夜が来れば、真黒な用紙に黄色い絵の具を溶かした水を散布したような、美しい星空が現れるのだろうか。
「――イチノセ」
「うん?……あぁ――えっと、ミアでよかったか?」
振り向くと、ミアが立っていた、半眼でこちらをじっと見つめて、大和の言葉にコクリと小さく頷いた。
(なんていうか、あんまり声聞いてないから、記憶に残ってない……)
「――配慮、足りなかった」
鈴の音のような、綺麗な声が聞こえた。
「え?」
「――可能性、低くとも、来たらフォローできるよう、考えるべきだった」
驚き、大和はミアをまっすぐと見た。半眼で感情が読めないが、大和の言葉を待っているのか動かず、こちらを見ていた。
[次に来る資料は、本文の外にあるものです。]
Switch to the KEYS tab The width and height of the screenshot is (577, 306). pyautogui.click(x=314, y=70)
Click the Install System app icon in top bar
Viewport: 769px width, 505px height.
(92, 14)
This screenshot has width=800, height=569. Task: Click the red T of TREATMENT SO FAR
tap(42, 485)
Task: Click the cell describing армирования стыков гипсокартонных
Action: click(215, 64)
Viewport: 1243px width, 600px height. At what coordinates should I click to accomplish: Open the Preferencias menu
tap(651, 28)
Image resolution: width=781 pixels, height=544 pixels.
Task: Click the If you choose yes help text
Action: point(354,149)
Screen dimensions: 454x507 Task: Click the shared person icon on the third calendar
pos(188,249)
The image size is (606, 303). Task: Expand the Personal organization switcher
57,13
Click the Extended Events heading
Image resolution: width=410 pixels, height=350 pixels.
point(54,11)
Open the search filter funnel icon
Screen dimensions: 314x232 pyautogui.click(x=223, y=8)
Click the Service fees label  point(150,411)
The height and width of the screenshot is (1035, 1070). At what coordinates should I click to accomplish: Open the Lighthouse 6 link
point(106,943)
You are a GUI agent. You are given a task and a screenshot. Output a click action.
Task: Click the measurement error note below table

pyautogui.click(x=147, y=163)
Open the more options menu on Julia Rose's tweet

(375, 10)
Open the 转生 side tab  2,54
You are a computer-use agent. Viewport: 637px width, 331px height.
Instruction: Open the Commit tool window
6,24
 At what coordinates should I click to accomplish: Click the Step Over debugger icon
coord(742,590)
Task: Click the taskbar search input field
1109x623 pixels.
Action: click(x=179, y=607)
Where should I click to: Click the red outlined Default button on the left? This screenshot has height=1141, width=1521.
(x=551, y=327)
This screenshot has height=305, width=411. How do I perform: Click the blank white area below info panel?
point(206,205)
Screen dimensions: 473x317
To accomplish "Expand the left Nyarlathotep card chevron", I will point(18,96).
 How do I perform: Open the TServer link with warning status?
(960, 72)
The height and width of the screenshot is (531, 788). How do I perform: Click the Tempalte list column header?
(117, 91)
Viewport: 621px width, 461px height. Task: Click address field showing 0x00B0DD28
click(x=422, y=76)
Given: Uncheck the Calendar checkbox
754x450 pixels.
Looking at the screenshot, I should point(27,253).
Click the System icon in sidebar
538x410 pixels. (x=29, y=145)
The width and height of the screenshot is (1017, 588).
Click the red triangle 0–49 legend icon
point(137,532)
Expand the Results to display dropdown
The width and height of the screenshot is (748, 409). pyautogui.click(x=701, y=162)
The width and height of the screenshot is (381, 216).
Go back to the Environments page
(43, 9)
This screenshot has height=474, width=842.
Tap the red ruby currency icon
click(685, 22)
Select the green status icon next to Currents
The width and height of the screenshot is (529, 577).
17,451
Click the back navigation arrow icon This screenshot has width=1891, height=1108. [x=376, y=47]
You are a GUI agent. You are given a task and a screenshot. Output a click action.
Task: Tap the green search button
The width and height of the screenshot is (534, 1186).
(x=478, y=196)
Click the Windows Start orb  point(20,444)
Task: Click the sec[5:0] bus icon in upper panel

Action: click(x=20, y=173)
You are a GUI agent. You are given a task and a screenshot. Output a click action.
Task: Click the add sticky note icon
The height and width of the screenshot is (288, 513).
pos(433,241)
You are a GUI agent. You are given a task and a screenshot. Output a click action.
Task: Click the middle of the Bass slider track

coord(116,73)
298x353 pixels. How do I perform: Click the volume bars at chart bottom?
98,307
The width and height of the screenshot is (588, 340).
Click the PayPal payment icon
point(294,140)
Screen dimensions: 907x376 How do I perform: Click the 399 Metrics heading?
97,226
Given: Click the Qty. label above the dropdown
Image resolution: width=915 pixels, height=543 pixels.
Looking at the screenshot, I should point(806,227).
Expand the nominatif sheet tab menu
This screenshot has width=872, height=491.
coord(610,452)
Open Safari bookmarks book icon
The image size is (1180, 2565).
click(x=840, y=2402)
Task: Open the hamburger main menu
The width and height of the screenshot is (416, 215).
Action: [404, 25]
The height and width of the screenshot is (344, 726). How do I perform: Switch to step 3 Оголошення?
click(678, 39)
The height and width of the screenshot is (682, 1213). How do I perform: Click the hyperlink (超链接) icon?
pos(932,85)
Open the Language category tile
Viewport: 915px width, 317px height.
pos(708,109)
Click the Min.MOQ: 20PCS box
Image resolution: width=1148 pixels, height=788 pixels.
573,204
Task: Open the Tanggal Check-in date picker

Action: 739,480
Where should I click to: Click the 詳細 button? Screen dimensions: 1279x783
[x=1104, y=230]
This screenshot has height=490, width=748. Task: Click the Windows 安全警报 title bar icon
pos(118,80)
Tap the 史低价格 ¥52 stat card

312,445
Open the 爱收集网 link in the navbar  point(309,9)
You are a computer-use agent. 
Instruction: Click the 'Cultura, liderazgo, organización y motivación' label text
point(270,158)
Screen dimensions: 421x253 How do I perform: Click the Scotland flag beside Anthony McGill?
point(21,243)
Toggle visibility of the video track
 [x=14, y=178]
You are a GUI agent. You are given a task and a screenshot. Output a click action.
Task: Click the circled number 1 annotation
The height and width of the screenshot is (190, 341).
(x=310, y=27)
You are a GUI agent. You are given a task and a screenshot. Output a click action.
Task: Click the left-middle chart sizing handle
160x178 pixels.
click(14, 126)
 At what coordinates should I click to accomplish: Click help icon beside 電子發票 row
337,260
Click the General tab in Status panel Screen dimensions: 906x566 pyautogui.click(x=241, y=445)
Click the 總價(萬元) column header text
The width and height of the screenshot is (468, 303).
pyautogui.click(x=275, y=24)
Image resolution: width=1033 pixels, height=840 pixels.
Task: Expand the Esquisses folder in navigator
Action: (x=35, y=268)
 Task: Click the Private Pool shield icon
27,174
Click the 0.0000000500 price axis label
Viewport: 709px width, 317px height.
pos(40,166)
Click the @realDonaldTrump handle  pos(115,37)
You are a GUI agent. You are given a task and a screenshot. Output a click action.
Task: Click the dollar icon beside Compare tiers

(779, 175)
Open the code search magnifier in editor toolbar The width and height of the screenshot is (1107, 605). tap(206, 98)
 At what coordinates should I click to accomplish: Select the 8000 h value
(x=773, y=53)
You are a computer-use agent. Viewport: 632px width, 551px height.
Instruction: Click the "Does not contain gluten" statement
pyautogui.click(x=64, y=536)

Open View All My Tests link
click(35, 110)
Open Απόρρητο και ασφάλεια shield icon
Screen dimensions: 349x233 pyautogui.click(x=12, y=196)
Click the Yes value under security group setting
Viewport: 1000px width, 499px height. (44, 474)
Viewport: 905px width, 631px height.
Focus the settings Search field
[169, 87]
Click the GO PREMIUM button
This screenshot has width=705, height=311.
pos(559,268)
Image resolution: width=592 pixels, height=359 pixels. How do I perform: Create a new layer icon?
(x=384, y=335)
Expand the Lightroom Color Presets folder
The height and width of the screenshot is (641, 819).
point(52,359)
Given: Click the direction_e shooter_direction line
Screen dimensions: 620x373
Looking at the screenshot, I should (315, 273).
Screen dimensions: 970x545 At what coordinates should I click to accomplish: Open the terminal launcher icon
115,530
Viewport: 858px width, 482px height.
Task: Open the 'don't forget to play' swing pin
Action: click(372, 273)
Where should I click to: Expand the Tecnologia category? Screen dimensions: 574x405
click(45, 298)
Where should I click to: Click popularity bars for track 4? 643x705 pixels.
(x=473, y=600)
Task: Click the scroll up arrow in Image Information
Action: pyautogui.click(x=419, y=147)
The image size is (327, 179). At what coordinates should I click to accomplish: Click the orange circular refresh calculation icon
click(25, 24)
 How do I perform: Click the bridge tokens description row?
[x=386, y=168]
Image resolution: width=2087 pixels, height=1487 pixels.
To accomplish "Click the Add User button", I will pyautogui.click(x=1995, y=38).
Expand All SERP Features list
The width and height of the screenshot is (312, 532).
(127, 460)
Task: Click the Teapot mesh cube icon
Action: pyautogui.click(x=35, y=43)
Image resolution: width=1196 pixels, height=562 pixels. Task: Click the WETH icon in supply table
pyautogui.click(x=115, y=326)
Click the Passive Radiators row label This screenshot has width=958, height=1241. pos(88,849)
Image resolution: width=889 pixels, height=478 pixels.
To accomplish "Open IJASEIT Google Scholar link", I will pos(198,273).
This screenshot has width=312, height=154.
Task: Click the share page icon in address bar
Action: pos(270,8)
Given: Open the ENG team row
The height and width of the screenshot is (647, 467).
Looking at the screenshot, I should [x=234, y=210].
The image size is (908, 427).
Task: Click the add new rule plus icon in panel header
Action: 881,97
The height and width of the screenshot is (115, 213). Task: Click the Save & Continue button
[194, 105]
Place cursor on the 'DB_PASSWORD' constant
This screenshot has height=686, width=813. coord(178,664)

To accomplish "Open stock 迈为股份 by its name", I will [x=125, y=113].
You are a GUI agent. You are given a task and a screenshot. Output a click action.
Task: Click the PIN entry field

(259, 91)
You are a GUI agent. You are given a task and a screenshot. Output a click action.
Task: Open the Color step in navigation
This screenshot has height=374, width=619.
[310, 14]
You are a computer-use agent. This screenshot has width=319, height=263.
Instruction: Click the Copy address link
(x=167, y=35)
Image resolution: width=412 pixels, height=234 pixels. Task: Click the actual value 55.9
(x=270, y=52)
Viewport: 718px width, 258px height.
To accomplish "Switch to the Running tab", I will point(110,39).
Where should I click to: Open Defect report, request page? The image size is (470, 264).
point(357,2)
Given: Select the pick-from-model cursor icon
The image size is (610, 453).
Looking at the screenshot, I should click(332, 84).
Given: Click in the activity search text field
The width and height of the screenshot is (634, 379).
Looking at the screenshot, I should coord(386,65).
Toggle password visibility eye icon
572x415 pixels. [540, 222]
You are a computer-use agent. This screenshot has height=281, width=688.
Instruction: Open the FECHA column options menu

「いや、うん、俺についてはいいんだ、後でフォローいれてくれるんだろう?誠さんも、今がんばっているし、フォローしてくれるんだろう?」
「――うん」
小さく頷いた。それだけで大和は笑みを浮かべた。
「その、なんだ……すごい帰りたいけど、話じゃ、無理そうだったし、そうなると、もう流されるしかないし、うん――」
言葉にしようとして、できないもどかしさを感じた。
(俺、誠さんがいないと、確実にヤケになっていた、帰せ、帰せって叫んでいた、暴れていた。だけど、冷静な誠さんをみて、一緒に冷静になれた)
考えを整理する。そして答えはすぐに出た。
「もう、やるしかないならやるよ。運悪かったと思って、生き抜くために、いつか帰れると信じて、やり続けるんだよ、それを手伝ってくれるんだろう?そうなると、怒る相手じゃない、仲間みたいに思っている、そりゃ不満はあるけど、やっぱり、そういう感情は置いておいて、お願いします、俺は、帰ります、帰りたいです。だから、手伝ってくれるか?」
「――うん」
その時、大和はミアが、うっすらとではあるが、微笑むのが見えた。
それは、大和が見惚れるほどに可愛らしいものだった。
心の奥底で、魔術という道のものへの恐怖があった、それが知らずのうちに、解きほぐされていくのを感じた。
「ミアさん」
「――ミア」
「ミアって呼び捨てでもいいってことでいいのか?」
コクリと小さく頷いた。
「じゃあ、俺は大和でいいよ」
「――うん、ヤマト」
ニカッと大和は人懐っこい笑みを浮かべて、空へと拳を突き上げる。
「よーし、魔王とか、勇者とか、もう色々とわからんけど、がんばるぞ!」
「――がんばる」
「うおおお!俺最強!俺勇者!」
「――勇者」
「ふふ、若いっていいわね」
「いや、リューティリアさんも若いじゃないか」
「マコトさんはお世辞が上手いわね」
そう微笑ましく、誠とリューティリアは聞いているが、誠の中には少し心配ごとがった。
(――戦争に巻き込まれるようなものだ)
そう、人と亜人の戦いに、巻き込まれるのだ。
その現実が見えていない、いや、今はテンションだけでも支えにして、突っ走るべきなのだろうが、将来的に、現実が見えてきたときがどうなるか心配だった。
「どうしたの?」
「いや、その――なんでもない」
口ごもった。信じてよいのか、わからない――もう少し見た後に、お願いできるか考えよう、そう判断した。
「次は数字を教えてくれ」
「えぇ、それじゃあ――」
9000文字、一日がんばっても15000くらいしか書けない。
集中力が続かない、最後らへん適当になっているから書きなおさなければ。